Implement policies and procedures to establish, document, review, and modify
a user's right of access, based on the entity's access authorization
policies.
Pryv platform implemented
The access lifecycle (create / read / update / delete) is first-
class in Pryv. `accesses.update` writes a tamper-evident snapshot
of the prior version into history on every modification, giving
you the documented review trail this standard expects.
HDS implemented USCH
The access lifecycle (create, read, review, update, revoke) is first-class
on the platform HDS operates. Every modification snapshots the prior
version into history and is recorded in the audit log, giving the
documented review trail this specification expects.
detail
HDS operates establishment, review and modification of access rights as
audited operations: grants can be enumerated with their full version
chain, narrowed or revoked, with each step timestamped and attributed to
the acting administrator. HDS documents its own establishment-and-review
cadence; partners apply the same primitives.

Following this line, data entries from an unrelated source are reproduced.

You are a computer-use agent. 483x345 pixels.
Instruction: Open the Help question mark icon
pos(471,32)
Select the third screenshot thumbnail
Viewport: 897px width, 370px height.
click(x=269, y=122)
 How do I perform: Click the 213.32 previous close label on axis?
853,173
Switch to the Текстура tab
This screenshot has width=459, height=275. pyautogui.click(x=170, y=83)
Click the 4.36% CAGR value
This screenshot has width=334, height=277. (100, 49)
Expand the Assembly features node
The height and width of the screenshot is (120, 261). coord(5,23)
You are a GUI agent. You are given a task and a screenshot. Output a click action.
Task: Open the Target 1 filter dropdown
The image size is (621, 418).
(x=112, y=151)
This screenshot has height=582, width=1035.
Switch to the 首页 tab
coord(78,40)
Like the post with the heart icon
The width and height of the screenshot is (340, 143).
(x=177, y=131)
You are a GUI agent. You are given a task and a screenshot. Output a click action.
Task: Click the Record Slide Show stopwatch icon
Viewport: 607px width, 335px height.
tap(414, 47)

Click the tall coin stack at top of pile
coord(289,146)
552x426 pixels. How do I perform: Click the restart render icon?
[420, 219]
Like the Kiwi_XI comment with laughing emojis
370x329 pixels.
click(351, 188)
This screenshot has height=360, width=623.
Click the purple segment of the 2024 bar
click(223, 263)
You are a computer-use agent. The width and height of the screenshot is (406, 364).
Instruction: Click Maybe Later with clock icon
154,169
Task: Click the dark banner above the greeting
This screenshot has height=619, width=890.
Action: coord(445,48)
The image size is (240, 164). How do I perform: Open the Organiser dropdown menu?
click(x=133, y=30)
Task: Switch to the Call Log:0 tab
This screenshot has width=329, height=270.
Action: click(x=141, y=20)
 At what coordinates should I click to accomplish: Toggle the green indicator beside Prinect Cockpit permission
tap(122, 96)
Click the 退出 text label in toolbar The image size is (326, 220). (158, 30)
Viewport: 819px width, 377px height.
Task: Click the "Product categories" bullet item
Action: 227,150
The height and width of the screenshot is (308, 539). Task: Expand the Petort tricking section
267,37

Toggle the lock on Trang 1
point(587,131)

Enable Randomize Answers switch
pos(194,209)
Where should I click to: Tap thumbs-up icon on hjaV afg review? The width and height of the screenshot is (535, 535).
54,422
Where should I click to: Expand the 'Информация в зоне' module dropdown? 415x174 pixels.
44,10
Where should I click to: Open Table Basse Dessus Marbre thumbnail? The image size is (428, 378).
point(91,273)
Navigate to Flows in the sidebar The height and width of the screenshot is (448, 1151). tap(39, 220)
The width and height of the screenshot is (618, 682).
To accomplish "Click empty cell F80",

- 🔒 hipaa/procedures/access-review available on request
Implementer
covered-entity documented
Document your establishment-and-modification workflow and your periodic
access-review cadence.
business-associate documented
Document how you establish, review and modify access to the ePHI you
process on HDS.
individual out-of-scope
164.308(a)(5)(ii)(A) Security reminders — Addressable draft
Implement periodic security updates and reminders for the workforce.
Pryv platform out-of-scope
Reminder cadence + content are organizational. Pryv has no role
at the awareness-content layer.
HDS facilitated USCH
Security-reminder cadence and content are an organisational awareness
control with no software role. HDS runs reminders for its own workforce
and documents the programme; the artefact is available on request but
training delivery itself is not yet formalised as a verified programme.
detail
HDS treats security reminders as part of its workforce-awareness
programme, an operator artefact rather than a platform feature. The
written programme is cited as an internal document. Formal,
verified security-awareness training is a known gap being matured; each
partner runs its own reminder programme for its own workforce.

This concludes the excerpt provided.